__EXERCISE GOAL__:
Give only a number in reply. It should be how many lines in the records contain the string "computer".

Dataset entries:
-------

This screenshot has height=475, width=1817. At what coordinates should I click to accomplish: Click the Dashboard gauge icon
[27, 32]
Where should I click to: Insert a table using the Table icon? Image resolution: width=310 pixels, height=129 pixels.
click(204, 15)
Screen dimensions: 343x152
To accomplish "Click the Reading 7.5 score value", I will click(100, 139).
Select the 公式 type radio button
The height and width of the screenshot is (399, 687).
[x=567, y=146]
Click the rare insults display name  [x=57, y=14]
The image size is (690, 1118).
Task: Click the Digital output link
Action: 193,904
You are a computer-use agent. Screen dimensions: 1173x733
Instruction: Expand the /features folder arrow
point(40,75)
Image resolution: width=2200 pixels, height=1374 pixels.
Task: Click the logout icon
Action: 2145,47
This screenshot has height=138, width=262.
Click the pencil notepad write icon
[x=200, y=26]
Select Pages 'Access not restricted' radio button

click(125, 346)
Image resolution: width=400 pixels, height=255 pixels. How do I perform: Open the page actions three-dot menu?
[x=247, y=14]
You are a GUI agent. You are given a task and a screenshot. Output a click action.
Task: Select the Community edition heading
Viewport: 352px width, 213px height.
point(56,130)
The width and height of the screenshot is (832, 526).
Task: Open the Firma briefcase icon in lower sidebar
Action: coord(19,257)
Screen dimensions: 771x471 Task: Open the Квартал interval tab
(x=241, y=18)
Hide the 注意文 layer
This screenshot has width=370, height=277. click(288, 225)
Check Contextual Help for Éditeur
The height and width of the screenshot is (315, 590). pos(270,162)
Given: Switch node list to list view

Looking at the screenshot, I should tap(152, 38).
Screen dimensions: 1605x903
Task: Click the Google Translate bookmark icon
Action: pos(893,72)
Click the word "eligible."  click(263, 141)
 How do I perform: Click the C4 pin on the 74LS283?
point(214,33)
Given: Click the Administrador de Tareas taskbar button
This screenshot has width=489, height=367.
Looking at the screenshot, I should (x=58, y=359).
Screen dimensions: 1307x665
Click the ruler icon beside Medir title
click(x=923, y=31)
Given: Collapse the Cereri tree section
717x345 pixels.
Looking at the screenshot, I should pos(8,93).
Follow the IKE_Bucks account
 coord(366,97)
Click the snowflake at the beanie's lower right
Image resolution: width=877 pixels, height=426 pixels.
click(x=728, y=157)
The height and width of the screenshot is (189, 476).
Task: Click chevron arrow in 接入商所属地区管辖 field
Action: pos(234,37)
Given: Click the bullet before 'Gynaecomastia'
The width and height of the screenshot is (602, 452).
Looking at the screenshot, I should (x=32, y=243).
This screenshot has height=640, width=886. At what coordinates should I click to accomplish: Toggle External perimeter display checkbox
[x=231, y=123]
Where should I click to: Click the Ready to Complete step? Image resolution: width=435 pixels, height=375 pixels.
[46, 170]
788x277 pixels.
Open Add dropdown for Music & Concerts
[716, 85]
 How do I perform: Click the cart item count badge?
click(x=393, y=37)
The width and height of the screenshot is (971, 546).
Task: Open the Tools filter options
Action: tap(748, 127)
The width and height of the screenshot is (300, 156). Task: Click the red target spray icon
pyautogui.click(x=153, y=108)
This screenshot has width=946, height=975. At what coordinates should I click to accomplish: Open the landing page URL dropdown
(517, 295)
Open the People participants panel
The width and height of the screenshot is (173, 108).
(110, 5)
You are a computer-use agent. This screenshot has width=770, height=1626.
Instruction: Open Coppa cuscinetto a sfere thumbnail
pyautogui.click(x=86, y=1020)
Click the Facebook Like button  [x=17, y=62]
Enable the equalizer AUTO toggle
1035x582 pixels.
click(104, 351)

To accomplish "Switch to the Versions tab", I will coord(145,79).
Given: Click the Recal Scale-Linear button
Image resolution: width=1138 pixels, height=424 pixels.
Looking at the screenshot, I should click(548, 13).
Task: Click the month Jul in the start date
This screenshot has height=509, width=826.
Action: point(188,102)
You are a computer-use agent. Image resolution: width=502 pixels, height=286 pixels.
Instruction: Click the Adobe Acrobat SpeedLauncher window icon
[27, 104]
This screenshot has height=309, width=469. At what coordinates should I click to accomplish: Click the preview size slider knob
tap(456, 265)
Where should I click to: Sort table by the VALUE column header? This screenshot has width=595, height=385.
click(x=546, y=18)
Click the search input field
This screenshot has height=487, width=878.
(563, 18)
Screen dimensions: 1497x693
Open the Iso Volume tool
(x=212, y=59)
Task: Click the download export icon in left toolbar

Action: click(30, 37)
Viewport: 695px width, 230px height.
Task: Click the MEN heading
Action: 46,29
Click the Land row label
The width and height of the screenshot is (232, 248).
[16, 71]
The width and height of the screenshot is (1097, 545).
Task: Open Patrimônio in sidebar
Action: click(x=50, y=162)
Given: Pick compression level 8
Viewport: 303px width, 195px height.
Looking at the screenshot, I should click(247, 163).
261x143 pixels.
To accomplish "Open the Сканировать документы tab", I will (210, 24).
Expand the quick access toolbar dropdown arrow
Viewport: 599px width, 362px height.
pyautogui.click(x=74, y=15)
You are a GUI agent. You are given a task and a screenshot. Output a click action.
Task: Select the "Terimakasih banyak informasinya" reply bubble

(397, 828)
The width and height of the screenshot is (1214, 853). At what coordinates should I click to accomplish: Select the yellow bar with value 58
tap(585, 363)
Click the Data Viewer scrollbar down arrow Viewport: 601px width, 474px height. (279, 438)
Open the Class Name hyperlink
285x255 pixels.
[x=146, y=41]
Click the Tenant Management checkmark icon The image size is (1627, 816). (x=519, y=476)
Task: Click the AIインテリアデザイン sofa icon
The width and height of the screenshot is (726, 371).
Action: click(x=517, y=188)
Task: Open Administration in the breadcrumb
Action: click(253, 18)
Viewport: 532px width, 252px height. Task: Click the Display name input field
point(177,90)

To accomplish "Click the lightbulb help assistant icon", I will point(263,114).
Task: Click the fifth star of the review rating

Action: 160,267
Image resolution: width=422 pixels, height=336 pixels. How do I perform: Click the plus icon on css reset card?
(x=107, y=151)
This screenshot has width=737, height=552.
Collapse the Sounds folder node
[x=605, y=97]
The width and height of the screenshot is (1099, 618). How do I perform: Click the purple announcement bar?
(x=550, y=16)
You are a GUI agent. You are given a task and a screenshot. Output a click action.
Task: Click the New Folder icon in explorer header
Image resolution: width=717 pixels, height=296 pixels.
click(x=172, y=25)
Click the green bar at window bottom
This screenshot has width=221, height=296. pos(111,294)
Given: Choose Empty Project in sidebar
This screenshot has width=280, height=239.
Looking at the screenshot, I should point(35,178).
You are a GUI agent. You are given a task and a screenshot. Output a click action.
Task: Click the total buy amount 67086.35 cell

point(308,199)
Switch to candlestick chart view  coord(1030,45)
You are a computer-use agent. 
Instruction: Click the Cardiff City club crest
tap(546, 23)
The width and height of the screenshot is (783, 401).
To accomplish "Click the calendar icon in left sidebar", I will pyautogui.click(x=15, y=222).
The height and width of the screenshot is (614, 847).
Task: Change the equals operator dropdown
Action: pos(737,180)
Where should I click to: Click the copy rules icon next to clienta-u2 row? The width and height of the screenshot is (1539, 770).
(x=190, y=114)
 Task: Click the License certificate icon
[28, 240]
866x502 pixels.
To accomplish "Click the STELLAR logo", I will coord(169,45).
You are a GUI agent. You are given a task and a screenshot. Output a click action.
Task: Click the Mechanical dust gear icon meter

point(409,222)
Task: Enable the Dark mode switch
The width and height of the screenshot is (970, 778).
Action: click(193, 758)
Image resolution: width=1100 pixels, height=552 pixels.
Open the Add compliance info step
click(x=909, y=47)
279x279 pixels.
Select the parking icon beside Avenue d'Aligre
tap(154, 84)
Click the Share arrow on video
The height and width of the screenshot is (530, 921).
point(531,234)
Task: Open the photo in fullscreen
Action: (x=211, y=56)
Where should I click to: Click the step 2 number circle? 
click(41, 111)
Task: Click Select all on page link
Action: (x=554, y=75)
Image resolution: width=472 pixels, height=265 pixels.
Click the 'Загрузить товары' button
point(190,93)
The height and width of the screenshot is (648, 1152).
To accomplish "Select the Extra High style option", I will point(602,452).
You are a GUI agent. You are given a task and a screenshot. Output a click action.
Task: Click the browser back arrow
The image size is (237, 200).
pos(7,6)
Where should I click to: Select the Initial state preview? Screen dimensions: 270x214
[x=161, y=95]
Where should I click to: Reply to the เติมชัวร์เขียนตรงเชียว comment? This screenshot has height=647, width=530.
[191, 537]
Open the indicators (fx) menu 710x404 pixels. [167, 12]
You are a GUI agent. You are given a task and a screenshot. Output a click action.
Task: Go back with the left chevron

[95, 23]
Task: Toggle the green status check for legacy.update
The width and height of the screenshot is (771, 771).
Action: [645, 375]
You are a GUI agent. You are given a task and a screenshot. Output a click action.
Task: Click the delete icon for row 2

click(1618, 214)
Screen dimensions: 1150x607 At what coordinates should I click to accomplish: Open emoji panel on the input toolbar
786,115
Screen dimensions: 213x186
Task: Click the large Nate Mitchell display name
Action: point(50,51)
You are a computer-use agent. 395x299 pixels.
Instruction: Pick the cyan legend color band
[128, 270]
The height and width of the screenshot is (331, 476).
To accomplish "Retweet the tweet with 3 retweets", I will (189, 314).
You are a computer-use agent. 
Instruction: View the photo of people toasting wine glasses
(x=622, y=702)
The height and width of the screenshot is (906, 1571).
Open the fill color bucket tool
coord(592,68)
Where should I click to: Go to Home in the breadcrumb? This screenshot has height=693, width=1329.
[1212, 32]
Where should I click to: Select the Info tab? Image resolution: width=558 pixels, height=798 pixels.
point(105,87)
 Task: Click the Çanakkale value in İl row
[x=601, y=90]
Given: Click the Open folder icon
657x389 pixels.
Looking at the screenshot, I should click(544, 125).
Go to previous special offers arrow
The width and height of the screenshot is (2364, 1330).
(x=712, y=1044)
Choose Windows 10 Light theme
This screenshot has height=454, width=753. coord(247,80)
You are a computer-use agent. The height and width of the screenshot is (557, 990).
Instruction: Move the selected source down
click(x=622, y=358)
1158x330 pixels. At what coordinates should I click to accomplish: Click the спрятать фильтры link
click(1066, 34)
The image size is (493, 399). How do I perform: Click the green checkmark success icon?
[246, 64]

-------

__SOLUTION FOR THIS PROBLEM__:
7